Chancellor Jeremy Hunt said the so-called “Edinburgh Reforms” will seize on “Brexit freedoms” to overhaul banking rules.

On Friday, the Chancellor revealed the shake-up will include a commitment to make “substantial legislative progress” on repealing and replacing the Solvency II directive next year, which is expected to unlock more than £100 billion of private investment, according to the Treasury.

He also promised to reform the UK prospectus regime to support stock market listings and capital raises, reforming rules on real estate investment trusts and reviewing provisions on investment research in the UK.

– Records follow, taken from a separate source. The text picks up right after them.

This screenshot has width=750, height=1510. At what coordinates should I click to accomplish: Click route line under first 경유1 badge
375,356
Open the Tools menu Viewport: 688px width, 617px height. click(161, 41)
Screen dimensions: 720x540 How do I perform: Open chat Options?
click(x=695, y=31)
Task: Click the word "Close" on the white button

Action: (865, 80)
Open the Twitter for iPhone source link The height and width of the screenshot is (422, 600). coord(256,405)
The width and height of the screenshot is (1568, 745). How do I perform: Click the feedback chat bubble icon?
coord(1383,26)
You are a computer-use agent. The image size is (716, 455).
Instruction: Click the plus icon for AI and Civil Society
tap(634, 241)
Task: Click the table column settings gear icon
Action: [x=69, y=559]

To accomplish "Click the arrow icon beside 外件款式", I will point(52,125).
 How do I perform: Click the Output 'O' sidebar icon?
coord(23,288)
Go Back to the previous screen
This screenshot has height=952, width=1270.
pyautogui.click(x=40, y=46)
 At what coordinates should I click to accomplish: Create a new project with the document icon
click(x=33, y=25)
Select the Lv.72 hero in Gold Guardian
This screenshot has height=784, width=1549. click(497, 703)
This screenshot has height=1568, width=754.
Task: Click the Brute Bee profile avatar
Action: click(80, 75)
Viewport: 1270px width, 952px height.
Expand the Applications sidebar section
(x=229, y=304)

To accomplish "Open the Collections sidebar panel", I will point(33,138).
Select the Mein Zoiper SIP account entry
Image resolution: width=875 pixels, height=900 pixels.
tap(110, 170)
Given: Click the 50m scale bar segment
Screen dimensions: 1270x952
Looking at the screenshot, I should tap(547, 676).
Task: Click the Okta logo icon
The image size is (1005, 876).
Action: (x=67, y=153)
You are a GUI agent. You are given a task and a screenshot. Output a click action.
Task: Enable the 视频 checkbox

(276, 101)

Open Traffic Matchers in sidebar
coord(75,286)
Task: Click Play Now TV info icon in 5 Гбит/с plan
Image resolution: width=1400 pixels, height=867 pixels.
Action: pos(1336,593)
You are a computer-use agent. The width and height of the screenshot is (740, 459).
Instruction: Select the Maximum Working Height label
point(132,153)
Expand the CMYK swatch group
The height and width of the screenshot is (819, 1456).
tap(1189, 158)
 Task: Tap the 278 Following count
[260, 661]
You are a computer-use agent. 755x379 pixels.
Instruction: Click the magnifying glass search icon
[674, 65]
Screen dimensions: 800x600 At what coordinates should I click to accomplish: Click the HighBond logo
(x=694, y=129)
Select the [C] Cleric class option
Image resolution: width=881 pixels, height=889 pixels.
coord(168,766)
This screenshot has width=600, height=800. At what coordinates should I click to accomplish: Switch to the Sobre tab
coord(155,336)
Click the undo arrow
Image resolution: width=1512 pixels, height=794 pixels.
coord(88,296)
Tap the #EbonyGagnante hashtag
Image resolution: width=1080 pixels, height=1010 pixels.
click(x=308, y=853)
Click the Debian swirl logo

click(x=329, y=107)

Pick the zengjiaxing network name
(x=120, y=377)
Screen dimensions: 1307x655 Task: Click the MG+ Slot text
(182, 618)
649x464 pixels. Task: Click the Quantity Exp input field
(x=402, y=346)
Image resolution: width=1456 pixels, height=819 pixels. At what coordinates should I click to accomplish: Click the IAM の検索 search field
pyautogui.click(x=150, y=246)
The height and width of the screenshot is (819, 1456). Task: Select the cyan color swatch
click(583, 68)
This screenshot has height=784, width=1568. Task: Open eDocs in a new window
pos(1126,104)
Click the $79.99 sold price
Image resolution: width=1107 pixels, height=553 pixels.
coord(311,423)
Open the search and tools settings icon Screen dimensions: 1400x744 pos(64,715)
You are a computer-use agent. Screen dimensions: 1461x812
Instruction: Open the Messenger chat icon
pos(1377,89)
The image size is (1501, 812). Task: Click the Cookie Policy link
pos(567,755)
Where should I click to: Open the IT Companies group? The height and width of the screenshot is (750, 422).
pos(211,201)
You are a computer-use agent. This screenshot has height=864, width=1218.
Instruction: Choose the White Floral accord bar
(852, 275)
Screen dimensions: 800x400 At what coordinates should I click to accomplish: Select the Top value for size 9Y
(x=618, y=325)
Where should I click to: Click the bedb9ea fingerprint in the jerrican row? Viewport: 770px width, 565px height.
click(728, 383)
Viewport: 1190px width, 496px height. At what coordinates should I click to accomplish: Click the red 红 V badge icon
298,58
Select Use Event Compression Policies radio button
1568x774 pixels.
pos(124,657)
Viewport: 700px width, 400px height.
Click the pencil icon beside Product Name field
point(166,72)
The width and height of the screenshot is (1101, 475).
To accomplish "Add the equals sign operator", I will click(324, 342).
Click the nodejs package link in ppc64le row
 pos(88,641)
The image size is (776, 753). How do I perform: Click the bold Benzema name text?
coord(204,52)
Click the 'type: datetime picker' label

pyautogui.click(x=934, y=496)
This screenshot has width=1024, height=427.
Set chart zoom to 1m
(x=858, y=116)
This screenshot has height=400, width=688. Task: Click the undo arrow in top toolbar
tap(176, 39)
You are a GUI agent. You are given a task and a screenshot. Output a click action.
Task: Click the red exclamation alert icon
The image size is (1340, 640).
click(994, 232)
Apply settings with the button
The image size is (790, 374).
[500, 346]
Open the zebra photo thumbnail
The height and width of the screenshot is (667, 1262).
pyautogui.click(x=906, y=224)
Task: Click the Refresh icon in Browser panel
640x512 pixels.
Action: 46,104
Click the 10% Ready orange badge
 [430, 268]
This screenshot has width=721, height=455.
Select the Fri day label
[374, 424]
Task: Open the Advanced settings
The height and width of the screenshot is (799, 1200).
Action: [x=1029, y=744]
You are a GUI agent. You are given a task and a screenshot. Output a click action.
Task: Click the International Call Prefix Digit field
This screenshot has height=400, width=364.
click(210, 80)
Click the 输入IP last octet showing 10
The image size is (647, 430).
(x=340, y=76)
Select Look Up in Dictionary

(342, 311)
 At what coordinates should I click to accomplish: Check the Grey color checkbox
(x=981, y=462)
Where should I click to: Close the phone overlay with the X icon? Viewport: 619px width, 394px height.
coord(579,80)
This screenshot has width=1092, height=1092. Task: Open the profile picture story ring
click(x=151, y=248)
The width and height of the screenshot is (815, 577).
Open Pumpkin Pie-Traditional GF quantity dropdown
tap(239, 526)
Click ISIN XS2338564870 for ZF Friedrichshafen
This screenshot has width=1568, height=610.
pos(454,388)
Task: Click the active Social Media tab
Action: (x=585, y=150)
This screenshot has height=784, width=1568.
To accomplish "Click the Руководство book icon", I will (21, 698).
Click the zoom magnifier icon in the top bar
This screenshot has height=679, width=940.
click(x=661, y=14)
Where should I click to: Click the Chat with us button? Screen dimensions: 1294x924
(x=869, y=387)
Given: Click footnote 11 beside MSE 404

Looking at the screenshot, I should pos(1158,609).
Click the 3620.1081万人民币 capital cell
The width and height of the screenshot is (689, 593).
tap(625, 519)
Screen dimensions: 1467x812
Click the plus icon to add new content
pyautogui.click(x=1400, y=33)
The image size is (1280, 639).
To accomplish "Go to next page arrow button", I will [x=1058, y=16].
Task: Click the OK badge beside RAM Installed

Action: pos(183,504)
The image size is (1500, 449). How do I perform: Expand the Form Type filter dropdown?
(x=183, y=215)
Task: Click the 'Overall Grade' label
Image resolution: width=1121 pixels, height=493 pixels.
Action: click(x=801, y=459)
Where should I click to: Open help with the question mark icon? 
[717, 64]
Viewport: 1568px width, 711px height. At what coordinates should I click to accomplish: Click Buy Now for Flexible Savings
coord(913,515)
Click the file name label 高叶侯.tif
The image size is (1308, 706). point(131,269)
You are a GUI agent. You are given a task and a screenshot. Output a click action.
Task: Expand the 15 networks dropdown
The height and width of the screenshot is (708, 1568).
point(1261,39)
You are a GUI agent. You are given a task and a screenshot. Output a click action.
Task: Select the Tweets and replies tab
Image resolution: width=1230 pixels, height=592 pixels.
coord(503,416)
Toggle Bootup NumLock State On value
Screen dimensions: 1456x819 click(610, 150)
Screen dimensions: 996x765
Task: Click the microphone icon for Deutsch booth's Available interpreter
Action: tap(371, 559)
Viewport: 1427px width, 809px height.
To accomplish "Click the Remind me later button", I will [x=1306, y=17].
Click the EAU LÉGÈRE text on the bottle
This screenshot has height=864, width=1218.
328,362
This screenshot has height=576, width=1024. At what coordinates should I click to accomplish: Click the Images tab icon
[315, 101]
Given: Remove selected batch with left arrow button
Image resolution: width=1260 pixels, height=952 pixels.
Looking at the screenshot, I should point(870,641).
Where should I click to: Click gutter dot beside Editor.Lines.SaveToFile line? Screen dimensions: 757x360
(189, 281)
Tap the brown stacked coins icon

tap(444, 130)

The Chancellor has also issued new remit letters to the Financial Conduct Authority and Prudential Regulation Authority emphasising the new secondary competitiveness objectives. Regulators will have a duty to facilitate, subject to aligning with relevant international standards, the international competitiveness of the UK economy and its growth in the medium to long term.

The Chancellor said: “We are committed to securing the UK’s status as one of the most open, dynamic and competitive financial services hubs in the world.

“The Edinburgh Reforms seize on our Brexit freedoms to deliver an agile and homegrown regulatory regime that works in the interest of British people and our businesses.

“And we will go further – delivering reform of burdensome EU laws that choke off growth in other industries such as digital technology and life sciences.”

Economic Secretary to the Treasury, Andrew Griffith said: “The UK is a financial services superpower – and we have long benefited from, and are committed to, high quality regulatory standards.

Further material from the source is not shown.